- Stated goal:
Copy out exactly the lines of the listing below from the line containing "Click the Cloudflare" through the line containing "[x=251, y=302]", inclusive.

[Records for locating described items]

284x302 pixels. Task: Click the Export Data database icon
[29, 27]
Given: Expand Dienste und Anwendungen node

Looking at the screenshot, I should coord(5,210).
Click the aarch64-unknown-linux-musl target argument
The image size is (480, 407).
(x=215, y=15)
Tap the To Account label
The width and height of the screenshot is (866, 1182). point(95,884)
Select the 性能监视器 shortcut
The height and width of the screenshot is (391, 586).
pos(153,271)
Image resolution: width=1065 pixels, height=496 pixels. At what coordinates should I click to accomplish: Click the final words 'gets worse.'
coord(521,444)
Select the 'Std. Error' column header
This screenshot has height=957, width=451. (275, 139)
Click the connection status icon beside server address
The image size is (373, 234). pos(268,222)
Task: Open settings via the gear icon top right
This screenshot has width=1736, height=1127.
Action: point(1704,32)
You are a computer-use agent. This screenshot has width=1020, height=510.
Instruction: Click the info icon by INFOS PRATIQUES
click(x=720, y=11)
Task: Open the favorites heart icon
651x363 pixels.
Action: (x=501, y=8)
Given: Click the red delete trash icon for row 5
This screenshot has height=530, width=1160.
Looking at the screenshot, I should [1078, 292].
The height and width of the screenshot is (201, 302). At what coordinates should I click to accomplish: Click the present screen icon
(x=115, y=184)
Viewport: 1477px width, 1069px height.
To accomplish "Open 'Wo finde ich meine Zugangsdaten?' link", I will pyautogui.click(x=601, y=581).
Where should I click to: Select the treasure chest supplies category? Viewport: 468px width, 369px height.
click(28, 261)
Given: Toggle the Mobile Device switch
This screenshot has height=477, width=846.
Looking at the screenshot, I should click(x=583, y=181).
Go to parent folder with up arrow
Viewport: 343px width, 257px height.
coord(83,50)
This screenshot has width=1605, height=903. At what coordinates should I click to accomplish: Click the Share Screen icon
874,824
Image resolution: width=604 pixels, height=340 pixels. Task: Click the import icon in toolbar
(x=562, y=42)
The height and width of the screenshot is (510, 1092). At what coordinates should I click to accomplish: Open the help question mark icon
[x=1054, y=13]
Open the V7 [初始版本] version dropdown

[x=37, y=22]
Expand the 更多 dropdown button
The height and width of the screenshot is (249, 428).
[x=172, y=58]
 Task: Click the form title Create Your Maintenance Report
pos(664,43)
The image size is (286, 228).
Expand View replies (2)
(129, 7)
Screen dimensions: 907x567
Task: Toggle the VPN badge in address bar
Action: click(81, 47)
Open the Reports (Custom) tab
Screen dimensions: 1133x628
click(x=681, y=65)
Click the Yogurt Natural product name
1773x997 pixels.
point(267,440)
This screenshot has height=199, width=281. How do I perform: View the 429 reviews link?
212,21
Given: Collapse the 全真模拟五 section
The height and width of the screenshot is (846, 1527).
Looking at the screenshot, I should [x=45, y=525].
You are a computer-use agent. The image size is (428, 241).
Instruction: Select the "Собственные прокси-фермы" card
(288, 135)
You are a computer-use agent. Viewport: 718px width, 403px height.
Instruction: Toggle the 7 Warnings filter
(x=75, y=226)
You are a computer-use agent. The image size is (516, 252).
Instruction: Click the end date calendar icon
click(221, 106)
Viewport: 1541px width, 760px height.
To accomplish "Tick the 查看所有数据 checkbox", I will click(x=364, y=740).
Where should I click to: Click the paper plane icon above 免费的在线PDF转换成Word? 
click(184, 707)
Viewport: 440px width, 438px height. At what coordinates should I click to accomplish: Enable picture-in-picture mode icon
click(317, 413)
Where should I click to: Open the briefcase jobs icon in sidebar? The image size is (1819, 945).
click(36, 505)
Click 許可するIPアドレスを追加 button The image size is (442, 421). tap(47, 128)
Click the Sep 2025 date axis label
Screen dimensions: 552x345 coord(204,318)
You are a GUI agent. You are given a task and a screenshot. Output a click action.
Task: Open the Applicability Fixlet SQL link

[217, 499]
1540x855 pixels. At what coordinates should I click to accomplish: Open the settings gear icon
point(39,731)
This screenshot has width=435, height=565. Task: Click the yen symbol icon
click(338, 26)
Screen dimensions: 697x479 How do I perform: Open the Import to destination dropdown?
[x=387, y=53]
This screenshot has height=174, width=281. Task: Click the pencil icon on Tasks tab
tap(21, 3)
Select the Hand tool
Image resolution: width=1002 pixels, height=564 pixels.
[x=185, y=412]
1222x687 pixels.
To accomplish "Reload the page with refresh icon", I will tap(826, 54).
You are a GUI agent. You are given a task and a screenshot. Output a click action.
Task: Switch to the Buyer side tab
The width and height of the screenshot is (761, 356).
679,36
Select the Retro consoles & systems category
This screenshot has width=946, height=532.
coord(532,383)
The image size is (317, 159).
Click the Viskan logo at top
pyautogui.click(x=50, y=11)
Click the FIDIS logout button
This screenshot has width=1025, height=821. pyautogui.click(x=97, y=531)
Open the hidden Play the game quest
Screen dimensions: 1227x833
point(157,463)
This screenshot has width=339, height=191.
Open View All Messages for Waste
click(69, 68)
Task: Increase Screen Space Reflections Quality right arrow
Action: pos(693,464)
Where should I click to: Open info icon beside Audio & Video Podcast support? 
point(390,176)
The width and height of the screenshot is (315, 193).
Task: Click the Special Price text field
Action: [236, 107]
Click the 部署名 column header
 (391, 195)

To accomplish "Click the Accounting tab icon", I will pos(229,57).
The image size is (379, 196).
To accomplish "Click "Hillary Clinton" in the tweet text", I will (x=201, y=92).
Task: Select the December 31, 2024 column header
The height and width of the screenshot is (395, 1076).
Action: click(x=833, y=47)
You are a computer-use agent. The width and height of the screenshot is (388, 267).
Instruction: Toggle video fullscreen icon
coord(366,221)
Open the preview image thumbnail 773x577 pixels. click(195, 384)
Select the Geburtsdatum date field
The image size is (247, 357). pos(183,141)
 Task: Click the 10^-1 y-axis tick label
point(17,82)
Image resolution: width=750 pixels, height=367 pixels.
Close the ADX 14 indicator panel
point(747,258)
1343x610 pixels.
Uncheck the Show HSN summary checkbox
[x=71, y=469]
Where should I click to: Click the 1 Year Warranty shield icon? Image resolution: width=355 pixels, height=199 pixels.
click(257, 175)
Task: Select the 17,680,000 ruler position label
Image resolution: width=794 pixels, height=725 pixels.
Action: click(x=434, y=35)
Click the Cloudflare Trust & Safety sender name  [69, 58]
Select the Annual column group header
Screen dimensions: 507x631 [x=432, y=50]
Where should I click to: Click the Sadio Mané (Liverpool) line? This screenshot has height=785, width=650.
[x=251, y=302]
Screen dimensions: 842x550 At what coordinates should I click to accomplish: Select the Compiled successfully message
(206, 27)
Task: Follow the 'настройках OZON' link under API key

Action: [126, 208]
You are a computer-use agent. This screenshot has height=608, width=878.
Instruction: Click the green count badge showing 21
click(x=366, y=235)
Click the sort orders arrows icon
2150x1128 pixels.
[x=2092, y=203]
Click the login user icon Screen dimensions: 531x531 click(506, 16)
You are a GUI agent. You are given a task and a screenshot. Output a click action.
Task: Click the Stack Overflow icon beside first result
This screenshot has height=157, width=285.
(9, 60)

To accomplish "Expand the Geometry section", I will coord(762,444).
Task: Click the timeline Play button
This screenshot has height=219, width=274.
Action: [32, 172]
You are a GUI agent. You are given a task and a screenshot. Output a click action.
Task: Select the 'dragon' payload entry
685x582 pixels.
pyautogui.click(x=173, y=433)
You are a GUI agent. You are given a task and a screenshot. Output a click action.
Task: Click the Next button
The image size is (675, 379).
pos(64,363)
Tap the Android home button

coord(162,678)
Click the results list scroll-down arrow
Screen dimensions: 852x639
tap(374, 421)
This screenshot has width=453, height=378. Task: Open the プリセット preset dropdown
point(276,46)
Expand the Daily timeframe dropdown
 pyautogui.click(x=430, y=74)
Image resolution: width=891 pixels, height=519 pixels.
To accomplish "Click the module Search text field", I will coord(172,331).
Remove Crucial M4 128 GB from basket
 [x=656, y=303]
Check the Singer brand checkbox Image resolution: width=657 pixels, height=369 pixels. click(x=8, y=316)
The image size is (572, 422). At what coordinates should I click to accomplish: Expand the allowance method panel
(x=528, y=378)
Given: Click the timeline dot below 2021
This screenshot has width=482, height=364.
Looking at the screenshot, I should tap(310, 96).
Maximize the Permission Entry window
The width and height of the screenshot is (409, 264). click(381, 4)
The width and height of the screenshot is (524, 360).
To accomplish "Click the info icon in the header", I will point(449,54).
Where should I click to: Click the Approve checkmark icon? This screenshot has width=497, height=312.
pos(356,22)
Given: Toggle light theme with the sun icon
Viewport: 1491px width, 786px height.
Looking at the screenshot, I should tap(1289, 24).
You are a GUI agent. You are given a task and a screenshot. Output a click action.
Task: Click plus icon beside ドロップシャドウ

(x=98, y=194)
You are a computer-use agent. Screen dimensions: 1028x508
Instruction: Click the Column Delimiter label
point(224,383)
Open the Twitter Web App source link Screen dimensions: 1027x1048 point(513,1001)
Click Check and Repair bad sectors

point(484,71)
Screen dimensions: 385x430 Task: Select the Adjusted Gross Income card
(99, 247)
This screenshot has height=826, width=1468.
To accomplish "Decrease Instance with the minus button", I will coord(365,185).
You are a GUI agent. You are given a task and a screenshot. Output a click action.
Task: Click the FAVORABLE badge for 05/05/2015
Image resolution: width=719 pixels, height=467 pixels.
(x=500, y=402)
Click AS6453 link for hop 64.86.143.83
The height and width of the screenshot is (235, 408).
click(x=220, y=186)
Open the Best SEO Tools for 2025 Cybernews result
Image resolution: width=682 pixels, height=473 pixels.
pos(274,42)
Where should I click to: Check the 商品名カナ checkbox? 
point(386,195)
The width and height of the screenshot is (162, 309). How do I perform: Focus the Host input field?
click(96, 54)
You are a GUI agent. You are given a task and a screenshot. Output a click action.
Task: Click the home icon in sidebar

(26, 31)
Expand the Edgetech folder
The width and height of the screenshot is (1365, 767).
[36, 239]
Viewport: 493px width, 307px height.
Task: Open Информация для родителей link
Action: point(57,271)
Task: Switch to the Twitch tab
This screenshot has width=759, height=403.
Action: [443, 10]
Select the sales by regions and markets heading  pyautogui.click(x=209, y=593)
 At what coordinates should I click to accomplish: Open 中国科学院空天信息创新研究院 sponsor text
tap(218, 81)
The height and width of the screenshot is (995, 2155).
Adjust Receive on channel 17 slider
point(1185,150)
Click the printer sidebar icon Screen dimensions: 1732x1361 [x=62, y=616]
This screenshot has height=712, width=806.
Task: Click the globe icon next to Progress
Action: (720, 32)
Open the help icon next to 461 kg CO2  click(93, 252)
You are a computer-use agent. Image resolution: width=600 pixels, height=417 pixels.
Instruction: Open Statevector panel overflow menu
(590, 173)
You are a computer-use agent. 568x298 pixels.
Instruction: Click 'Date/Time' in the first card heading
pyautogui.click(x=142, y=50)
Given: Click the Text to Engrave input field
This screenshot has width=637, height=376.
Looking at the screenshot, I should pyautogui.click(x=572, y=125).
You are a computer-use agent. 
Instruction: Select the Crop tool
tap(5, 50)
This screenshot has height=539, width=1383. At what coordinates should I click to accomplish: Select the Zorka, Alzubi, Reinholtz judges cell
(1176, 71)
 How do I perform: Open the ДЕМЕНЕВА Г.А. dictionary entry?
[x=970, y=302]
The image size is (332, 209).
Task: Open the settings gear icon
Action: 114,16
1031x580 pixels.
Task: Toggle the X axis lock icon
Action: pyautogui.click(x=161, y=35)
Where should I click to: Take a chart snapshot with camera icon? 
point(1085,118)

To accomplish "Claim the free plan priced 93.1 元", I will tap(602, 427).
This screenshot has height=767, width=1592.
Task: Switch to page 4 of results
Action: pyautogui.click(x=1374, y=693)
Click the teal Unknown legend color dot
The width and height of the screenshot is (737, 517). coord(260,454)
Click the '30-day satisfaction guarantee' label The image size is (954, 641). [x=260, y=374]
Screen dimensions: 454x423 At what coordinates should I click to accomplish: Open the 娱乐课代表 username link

- Solution for this exercise:
Click the Cloudflare Trust & Safety sender name  [69, 58]
Select the Annual column group header
Screen dimensions: 507x631 [x=432, y=50]
Where should I click to: Click the Sadio Mané (Liverpool) line? This screenshot has height=785, width=650.
[x=251, y=302]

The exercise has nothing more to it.